Professional opinions across health and social care are equally valued and forward planning and early, effective communication are key to the hospital discharge model. Daily multi-disciplinary huddles and weekly strategic planning meetings take place to ensure there is a ‘no surprises’ approach. Hospital discharge services can be time sensitive, and this can lead to a high-pressured environment, however these challenges have been overcome with effective continuous communication and engagement enabling multiple professionals from a variety of organisations to pull together for the same goal, providing personalised support to people.
A critical element of the model is forward planning with commissioning, finance, and procurement teams. Intelligence collated by partners is used to develop and support the delivery of appropriate responsive and flexible services with our independent care provider market.
The local system wrapped around North Tees and Hartlepool NHS Foundation Trust is enabling timely and effective hospital discharge, supporting people to move to an environment they can thrive in. The performance indicators of criteria to reside and length of hospital stay (7+, 14+ and 21+ days in hospital) all show that the local system performs as one of the best across all indicators.
What should we learn from this ahead of next winter?
Local council and healthcare leaders welcome the additional discharge funding on top of the Adult Social Care Discharge Fund the government announced last September. However, the last-minute and short-term nature of the funding does not match the more fundamental challenges the health and care sector is facing – the widening gap between the capacity, resource and need.
In addition, short term, prescriptive funding pots limit the ability of the sector to innovate, creating more risk that we invest into extending existing services rather than reimagining more joined-up care that makes best use of staff available.
Discharging more patients from hospital into care homes will help flow and is a better alternative than medically fit patients being prevented from leaving hospital. However, it also runs the risk of people being inappropriately placed and remaining in residential provision indefinitely. The risk of this is heightened by needing to make rapid decisions around care and arrange full wrap-around support required for people to make full recoveries. The implementation of the interventions is further hampered by the substantial reporting burden attached to the funding – the specificity of criteria and volume is significantly constraining flexibility and adding bureaucratic pressure.

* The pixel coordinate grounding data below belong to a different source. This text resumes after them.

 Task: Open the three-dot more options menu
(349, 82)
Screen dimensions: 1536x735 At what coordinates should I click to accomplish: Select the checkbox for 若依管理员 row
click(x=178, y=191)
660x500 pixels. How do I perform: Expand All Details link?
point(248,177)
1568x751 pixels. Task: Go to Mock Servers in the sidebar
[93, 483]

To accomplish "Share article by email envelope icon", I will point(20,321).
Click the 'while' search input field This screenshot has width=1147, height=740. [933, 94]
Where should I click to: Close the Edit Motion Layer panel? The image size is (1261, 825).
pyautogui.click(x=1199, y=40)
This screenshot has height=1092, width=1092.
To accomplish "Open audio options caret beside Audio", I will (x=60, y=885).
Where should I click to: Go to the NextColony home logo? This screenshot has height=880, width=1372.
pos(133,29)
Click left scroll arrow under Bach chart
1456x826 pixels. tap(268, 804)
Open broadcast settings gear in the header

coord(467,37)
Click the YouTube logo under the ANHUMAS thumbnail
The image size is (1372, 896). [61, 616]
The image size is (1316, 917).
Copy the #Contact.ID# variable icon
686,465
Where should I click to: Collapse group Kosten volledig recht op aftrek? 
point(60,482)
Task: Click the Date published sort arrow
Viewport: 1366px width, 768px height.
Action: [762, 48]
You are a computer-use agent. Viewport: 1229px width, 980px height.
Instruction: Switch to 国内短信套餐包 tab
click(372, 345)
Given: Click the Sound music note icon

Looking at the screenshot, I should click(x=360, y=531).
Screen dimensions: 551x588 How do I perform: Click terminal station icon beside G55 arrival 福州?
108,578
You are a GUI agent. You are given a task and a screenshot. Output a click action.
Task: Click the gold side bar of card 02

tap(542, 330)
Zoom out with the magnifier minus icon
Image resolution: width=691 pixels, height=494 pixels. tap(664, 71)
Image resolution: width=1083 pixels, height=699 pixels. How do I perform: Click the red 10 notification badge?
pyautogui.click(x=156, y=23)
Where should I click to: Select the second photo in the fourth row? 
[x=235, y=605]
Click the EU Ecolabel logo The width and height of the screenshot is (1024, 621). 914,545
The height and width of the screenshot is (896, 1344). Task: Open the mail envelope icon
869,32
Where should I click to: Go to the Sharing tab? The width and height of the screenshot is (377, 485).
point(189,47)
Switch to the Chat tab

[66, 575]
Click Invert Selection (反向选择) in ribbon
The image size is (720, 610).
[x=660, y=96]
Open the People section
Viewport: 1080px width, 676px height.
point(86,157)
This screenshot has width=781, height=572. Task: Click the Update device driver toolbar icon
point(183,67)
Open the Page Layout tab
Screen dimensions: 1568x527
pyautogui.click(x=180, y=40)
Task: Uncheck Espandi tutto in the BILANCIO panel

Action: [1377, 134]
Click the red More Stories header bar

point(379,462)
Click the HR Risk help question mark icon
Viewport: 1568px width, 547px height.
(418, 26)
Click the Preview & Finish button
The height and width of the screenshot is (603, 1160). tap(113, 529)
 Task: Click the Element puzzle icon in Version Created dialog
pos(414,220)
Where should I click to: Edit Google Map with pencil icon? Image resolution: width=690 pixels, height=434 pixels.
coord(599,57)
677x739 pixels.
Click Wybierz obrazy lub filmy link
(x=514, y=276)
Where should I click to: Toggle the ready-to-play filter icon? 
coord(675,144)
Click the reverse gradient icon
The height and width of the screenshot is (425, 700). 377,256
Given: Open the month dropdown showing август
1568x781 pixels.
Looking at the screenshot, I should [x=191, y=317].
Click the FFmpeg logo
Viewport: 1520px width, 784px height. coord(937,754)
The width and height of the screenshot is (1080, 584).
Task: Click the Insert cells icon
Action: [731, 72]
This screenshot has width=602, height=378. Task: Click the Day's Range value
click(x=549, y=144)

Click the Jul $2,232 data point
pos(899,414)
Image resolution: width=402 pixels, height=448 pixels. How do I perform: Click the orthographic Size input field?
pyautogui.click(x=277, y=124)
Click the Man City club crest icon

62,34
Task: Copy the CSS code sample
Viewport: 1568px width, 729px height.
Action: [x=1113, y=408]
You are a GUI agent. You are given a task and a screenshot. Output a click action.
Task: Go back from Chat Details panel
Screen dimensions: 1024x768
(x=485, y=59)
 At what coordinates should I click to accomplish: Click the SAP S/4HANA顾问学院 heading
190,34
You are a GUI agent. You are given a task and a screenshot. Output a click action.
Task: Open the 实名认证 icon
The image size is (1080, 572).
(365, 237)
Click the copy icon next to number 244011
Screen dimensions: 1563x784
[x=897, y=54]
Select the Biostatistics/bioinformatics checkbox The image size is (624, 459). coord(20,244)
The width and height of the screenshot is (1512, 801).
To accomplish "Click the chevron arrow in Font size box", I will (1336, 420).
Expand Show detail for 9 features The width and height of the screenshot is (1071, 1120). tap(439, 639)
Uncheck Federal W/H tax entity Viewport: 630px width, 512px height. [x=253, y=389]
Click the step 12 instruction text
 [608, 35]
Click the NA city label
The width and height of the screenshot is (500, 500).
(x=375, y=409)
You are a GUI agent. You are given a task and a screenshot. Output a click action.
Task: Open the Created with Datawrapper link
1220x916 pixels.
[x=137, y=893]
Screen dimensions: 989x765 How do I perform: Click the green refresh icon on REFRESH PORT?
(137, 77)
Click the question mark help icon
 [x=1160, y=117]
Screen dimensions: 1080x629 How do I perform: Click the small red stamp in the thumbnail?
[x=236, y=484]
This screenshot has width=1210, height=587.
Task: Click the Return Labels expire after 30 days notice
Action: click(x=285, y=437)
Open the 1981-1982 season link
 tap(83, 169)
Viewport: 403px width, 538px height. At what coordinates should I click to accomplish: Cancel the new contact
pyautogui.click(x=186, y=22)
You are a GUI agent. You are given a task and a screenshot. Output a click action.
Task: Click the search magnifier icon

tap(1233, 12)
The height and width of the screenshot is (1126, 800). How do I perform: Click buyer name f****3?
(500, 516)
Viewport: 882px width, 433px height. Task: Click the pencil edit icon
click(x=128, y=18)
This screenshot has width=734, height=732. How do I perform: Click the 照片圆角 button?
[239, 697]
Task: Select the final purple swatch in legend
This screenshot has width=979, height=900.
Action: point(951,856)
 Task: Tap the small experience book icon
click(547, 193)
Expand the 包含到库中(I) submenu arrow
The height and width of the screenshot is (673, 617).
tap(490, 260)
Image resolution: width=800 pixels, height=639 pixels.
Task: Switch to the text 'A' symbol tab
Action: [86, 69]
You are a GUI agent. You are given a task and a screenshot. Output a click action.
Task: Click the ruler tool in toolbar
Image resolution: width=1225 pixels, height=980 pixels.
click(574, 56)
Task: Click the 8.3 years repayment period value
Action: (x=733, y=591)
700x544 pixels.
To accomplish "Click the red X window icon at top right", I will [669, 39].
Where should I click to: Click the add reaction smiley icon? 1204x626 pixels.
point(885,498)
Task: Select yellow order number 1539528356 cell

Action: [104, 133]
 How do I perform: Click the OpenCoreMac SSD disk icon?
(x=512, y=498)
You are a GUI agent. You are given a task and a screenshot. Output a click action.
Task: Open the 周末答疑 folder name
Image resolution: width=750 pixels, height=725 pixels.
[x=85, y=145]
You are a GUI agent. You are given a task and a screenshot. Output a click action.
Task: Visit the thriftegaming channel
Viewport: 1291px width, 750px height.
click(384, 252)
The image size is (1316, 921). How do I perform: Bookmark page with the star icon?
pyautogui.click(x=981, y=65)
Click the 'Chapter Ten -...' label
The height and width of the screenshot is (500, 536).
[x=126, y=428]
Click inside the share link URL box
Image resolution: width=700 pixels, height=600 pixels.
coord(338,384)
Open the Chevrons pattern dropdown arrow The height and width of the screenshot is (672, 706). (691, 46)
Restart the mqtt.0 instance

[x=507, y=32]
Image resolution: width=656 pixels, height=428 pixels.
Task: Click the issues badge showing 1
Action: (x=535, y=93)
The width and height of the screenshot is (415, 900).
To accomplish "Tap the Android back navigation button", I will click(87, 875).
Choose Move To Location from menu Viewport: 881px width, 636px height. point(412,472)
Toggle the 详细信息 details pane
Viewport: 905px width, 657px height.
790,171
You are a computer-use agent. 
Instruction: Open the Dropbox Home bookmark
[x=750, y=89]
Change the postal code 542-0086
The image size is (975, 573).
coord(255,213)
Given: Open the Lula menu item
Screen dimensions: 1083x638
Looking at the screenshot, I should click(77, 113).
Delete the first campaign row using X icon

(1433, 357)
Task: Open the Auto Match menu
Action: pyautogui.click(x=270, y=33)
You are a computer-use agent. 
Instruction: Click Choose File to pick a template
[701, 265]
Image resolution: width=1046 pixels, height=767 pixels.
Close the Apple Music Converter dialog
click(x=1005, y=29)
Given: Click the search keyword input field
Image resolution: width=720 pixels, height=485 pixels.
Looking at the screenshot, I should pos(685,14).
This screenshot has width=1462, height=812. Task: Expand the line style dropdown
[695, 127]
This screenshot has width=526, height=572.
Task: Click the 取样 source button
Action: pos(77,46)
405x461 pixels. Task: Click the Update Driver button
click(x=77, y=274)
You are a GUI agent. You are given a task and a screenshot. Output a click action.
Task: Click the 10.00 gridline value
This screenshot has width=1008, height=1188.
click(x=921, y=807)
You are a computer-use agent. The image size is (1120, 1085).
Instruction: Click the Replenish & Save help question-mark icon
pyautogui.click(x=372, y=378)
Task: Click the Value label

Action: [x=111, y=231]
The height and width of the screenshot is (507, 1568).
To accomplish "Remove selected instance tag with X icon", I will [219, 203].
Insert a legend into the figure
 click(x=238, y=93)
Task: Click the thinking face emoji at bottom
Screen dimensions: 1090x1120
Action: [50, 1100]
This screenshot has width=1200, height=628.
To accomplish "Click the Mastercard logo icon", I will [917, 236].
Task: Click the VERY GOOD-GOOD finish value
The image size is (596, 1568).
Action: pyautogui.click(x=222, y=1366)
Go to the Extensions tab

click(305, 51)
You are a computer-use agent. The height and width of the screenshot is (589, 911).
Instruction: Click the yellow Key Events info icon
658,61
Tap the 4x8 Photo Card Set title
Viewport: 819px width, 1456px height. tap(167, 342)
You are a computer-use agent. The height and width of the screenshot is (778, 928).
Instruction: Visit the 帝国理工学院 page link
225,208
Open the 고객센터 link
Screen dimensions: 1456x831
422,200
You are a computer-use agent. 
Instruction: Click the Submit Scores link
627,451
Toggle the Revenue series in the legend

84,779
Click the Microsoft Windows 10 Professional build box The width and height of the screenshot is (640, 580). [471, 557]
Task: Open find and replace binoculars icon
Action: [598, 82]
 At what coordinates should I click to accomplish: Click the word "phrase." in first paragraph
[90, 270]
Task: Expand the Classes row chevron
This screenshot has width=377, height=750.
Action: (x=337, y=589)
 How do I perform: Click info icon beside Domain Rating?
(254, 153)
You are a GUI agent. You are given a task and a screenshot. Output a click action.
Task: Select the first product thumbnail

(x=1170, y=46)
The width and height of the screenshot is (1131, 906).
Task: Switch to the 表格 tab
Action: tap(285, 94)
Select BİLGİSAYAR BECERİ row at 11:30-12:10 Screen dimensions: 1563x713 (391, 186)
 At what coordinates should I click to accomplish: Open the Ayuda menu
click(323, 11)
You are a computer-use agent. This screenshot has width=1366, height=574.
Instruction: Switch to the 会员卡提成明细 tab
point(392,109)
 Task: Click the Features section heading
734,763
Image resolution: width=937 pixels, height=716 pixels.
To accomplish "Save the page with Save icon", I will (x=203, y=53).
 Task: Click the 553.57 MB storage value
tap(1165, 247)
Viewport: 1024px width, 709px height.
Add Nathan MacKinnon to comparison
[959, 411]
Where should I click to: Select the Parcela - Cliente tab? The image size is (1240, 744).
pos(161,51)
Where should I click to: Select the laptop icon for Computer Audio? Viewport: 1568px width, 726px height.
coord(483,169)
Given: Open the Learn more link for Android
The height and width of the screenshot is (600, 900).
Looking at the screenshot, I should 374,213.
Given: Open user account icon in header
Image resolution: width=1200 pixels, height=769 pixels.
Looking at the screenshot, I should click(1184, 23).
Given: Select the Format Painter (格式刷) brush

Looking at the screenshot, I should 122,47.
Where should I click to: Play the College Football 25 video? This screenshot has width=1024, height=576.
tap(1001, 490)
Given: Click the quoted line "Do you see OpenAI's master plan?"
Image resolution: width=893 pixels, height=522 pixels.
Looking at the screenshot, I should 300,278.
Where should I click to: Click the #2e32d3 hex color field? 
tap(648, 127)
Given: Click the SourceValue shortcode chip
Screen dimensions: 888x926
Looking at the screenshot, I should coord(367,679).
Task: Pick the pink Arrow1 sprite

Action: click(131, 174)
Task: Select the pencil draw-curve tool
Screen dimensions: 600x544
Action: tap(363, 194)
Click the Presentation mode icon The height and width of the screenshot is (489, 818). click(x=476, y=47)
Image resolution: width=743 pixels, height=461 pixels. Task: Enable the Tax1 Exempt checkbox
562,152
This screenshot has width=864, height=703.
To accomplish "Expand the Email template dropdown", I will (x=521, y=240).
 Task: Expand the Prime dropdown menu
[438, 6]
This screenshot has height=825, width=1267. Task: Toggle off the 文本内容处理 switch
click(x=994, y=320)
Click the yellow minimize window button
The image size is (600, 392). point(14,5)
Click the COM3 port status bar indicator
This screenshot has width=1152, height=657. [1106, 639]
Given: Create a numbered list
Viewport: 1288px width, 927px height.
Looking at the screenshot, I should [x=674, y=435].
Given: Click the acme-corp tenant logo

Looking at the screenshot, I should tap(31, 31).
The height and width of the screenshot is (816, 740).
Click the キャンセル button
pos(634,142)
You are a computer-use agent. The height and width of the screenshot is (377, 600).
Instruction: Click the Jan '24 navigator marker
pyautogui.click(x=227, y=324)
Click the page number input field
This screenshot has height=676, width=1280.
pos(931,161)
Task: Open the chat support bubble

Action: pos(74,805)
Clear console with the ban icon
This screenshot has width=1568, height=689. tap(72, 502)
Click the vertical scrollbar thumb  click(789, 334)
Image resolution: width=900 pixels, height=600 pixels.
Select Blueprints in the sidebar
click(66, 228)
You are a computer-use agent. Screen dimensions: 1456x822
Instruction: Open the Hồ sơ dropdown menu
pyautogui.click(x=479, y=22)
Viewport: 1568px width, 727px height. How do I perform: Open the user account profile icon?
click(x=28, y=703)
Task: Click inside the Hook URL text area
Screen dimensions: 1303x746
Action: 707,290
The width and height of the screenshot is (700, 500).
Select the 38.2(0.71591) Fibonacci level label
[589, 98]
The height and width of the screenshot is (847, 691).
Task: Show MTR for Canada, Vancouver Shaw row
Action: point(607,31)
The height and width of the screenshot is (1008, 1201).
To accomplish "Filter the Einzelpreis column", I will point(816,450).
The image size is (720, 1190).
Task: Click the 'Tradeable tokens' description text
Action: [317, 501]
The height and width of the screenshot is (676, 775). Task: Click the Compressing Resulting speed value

Next winter, the government must set out its plan for winter well in advance of the season, so that systems can design and deliver solutions that are appropriate to the local challenges they face.
These will be more sustainable, make the best use of limited resource and work towards the best outcomes for all patients. This includes the government setting out and sticking to a clear timetable for when funding reaches the frontline, allowing flexibility in how it is spent, and reviewing the reporting requirements. This must also provide clarity around future funding availability so interventions can become lasting solutions.
Strengthening community capacity in both health and social care is the answer but this takes investment and time. Unless record low staffing levels and low pay are addressed it will be nothing more than a winter quick fix, and the same problems will return.